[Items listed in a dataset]
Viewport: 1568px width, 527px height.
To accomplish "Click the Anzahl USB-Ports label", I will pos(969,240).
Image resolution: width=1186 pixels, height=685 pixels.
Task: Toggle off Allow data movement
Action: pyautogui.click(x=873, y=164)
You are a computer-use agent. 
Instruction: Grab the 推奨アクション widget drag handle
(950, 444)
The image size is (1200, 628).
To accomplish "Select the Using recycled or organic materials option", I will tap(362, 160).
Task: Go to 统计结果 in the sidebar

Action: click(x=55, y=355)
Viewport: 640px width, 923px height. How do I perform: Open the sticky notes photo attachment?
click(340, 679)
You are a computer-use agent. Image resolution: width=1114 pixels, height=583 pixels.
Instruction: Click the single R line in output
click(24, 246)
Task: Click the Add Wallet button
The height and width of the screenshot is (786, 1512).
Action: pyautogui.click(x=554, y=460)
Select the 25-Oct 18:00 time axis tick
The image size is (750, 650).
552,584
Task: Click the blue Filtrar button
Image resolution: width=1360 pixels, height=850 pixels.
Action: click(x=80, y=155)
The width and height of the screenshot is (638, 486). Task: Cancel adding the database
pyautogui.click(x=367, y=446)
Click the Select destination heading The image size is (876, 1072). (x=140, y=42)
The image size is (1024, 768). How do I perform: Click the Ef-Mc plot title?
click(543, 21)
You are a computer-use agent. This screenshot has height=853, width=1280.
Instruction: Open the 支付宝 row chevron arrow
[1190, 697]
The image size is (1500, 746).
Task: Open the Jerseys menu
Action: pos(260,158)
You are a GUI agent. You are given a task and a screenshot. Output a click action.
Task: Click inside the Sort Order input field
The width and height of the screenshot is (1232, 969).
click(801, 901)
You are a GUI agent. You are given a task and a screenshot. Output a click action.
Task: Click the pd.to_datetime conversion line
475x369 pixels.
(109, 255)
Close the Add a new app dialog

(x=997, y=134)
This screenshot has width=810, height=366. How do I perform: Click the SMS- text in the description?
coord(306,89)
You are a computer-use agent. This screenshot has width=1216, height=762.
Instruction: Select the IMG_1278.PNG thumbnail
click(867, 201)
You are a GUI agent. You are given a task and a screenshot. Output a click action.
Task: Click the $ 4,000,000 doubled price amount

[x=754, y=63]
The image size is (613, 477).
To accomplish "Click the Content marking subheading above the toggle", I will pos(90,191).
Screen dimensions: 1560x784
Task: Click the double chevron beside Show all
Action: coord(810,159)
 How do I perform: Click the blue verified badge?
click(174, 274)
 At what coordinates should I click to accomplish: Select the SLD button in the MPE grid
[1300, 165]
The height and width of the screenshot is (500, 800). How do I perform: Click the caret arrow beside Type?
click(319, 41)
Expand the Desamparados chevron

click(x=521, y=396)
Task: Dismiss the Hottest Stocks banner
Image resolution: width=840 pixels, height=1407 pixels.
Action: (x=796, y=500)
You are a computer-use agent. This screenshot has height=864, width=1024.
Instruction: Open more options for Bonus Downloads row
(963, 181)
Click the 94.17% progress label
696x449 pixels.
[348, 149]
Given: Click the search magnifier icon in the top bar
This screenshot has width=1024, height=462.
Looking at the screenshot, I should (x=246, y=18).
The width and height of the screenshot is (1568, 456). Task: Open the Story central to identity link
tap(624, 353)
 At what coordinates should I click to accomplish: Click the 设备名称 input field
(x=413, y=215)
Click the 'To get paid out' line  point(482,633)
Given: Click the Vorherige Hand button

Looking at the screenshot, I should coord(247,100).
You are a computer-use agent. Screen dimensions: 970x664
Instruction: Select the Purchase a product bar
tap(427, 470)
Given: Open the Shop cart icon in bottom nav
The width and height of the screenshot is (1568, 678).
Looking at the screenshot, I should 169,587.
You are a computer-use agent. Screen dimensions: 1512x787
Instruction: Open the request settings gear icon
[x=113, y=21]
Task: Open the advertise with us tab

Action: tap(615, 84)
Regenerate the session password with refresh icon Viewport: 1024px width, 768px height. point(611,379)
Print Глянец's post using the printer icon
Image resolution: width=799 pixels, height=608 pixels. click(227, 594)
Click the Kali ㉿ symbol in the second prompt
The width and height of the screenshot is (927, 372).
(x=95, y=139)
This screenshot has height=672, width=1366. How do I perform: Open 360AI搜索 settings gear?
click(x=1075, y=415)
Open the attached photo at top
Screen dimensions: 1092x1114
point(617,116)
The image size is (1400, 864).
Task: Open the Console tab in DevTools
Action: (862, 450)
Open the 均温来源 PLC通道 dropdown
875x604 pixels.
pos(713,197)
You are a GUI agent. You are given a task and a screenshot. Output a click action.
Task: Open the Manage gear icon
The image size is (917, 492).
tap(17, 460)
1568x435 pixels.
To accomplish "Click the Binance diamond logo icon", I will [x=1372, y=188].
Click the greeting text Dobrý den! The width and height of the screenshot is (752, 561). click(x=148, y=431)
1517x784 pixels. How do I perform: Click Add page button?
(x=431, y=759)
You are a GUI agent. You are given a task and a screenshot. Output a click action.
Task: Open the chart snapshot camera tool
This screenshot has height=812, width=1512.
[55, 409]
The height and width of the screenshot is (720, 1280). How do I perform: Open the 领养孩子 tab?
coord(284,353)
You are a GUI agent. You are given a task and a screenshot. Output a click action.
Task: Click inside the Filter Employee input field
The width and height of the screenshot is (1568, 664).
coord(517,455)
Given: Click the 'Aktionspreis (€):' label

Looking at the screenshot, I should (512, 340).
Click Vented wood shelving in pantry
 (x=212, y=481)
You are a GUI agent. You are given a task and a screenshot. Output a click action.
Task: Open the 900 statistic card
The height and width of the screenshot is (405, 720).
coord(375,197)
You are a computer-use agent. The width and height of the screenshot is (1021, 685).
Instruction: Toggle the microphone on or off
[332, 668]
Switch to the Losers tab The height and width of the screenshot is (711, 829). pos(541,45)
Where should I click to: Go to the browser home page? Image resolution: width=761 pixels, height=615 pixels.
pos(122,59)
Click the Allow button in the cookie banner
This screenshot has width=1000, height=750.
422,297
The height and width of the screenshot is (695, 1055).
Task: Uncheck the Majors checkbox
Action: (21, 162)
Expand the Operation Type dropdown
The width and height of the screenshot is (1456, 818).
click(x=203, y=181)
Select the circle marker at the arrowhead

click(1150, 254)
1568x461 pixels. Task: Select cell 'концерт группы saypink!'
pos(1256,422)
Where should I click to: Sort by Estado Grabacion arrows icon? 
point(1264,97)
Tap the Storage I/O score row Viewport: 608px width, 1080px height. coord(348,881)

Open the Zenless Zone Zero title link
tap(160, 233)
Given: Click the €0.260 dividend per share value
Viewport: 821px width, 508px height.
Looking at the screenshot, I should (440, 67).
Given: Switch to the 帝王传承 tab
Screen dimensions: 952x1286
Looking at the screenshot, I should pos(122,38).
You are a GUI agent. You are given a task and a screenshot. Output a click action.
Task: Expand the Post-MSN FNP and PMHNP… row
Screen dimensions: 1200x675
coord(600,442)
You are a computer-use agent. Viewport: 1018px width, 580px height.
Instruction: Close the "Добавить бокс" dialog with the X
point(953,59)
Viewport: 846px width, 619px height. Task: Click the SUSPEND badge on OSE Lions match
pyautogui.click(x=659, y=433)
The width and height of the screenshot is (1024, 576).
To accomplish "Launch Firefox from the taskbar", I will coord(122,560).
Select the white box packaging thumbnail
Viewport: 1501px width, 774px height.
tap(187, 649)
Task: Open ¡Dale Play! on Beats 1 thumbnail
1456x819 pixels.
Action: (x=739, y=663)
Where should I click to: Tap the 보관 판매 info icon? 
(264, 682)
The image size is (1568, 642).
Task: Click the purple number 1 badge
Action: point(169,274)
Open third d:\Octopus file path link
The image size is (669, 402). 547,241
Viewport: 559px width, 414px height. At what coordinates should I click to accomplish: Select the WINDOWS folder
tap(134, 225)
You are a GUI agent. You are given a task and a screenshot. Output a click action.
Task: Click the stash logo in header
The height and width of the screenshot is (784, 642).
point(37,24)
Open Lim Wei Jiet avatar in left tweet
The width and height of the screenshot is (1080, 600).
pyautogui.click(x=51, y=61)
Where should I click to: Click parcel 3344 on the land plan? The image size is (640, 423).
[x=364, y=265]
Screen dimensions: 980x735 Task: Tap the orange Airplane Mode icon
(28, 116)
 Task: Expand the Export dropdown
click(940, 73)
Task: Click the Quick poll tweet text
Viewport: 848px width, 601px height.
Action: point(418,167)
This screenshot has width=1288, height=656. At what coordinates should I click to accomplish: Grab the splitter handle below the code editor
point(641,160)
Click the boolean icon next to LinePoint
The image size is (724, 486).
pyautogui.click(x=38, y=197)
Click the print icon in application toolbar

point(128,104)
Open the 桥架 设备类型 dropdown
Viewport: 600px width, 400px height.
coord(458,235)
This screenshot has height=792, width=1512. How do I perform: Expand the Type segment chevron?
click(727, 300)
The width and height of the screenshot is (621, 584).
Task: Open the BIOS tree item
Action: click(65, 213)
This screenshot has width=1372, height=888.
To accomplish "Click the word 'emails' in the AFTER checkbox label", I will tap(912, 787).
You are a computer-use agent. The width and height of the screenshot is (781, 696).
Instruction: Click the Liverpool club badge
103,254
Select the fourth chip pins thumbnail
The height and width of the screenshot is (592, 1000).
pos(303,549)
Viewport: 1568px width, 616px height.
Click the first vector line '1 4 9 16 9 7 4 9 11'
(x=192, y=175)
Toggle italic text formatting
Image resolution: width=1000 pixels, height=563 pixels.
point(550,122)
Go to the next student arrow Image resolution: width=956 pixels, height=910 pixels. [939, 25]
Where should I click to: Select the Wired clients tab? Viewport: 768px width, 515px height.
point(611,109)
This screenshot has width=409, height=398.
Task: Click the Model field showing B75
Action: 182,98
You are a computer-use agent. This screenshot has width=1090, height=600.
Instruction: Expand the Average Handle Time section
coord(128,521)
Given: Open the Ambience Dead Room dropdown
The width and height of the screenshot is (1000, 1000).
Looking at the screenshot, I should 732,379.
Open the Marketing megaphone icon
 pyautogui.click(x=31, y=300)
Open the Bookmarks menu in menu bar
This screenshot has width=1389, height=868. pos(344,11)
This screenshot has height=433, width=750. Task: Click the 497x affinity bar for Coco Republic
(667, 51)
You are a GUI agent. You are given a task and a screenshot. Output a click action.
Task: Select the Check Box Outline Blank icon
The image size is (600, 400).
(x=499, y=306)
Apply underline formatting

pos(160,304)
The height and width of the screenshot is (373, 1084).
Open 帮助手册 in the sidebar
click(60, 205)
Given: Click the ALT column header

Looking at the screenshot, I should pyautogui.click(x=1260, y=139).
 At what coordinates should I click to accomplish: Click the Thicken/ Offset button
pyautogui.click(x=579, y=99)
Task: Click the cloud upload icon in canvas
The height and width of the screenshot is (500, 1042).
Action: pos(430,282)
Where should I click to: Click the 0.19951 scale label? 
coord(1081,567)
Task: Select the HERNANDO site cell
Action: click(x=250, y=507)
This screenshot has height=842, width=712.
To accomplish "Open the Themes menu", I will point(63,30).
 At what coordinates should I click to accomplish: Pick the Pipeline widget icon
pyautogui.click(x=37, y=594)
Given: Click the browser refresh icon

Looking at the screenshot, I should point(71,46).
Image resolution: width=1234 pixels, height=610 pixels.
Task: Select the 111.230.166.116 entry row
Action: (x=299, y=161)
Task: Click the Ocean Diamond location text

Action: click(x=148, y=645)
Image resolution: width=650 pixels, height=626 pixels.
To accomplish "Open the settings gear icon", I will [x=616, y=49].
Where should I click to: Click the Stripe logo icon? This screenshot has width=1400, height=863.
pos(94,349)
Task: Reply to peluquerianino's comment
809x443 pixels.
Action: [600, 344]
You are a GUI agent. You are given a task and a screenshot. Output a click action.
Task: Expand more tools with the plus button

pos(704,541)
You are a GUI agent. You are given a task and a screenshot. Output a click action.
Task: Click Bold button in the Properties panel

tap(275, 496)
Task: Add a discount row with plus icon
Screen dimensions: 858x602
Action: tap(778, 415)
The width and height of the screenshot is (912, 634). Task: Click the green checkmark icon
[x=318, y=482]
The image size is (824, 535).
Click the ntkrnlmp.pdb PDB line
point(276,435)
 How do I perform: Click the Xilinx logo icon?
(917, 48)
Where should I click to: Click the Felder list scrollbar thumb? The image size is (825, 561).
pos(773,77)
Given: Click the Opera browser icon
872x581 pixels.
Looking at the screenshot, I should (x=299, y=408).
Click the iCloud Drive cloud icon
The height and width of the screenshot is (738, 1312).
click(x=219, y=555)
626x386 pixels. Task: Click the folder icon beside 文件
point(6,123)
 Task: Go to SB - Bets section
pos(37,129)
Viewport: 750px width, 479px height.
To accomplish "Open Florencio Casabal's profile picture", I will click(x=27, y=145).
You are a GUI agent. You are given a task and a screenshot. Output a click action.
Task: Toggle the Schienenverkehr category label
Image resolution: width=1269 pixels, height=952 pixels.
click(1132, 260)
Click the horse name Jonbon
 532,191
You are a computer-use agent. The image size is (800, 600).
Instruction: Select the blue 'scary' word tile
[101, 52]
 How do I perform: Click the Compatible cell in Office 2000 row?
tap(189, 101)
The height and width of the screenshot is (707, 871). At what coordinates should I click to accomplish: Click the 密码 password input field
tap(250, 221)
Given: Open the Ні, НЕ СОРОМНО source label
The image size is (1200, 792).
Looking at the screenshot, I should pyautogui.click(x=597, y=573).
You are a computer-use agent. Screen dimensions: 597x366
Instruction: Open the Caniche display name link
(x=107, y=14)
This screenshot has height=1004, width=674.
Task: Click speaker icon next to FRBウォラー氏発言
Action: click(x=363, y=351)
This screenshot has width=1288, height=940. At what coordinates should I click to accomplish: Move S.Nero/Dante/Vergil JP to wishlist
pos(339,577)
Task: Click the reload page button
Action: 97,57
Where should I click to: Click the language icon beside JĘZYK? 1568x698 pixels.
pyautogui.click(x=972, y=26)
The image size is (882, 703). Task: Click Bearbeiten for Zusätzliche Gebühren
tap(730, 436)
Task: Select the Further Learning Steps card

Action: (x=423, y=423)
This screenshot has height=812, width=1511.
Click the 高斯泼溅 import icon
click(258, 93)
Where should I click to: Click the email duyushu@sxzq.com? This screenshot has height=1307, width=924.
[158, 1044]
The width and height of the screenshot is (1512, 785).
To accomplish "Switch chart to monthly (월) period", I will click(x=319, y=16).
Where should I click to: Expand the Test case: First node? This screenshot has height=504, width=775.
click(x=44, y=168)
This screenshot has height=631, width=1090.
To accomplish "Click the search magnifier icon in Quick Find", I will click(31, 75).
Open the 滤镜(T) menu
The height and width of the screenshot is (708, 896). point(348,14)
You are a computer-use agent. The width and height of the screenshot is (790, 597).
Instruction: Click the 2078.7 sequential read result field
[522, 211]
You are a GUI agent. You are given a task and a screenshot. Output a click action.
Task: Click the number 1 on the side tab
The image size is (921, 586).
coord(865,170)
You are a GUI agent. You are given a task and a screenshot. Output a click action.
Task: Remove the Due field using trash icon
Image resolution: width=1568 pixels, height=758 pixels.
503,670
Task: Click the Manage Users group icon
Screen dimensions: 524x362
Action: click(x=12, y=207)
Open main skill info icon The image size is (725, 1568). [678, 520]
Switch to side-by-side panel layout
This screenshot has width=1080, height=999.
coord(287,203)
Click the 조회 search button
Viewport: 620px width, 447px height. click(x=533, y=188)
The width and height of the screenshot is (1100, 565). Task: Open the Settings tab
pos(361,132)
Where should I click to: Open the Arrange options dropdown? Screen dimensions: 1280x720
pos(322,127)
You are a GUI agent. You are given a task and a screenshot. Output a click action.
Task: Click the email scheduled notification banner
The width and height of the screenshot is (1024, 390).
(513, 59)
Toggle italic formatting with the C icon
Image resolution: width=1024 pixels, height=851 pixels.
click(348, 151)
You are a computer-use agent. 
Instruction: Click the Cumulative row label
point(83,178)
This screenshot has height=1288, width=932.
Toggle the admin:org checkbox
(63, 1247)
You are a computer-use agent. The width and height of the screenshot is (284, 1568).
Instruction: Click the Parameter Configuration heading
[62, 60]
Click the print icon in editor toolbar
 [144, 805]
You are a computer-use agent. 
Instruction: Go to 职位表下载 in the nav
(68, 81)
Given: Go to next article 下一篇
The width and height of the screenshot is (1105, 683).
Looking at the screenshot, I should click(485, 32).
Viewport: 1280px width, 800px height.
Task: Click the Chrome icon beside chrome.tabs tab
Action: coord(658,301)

**What you are asked to do**
Filter by the word "Switch": copy every line of the data that holds it.

**Solution for this exercise**
Switch to the Losers tab The height and width of the screenshot is (711, 829). pos(541,45)
Given: Switch to the 帝王传承 tab
To accomplish "Switch chart to monthly (월) period", I will click(x=319, y=16).
Switch to side-by-side panel layout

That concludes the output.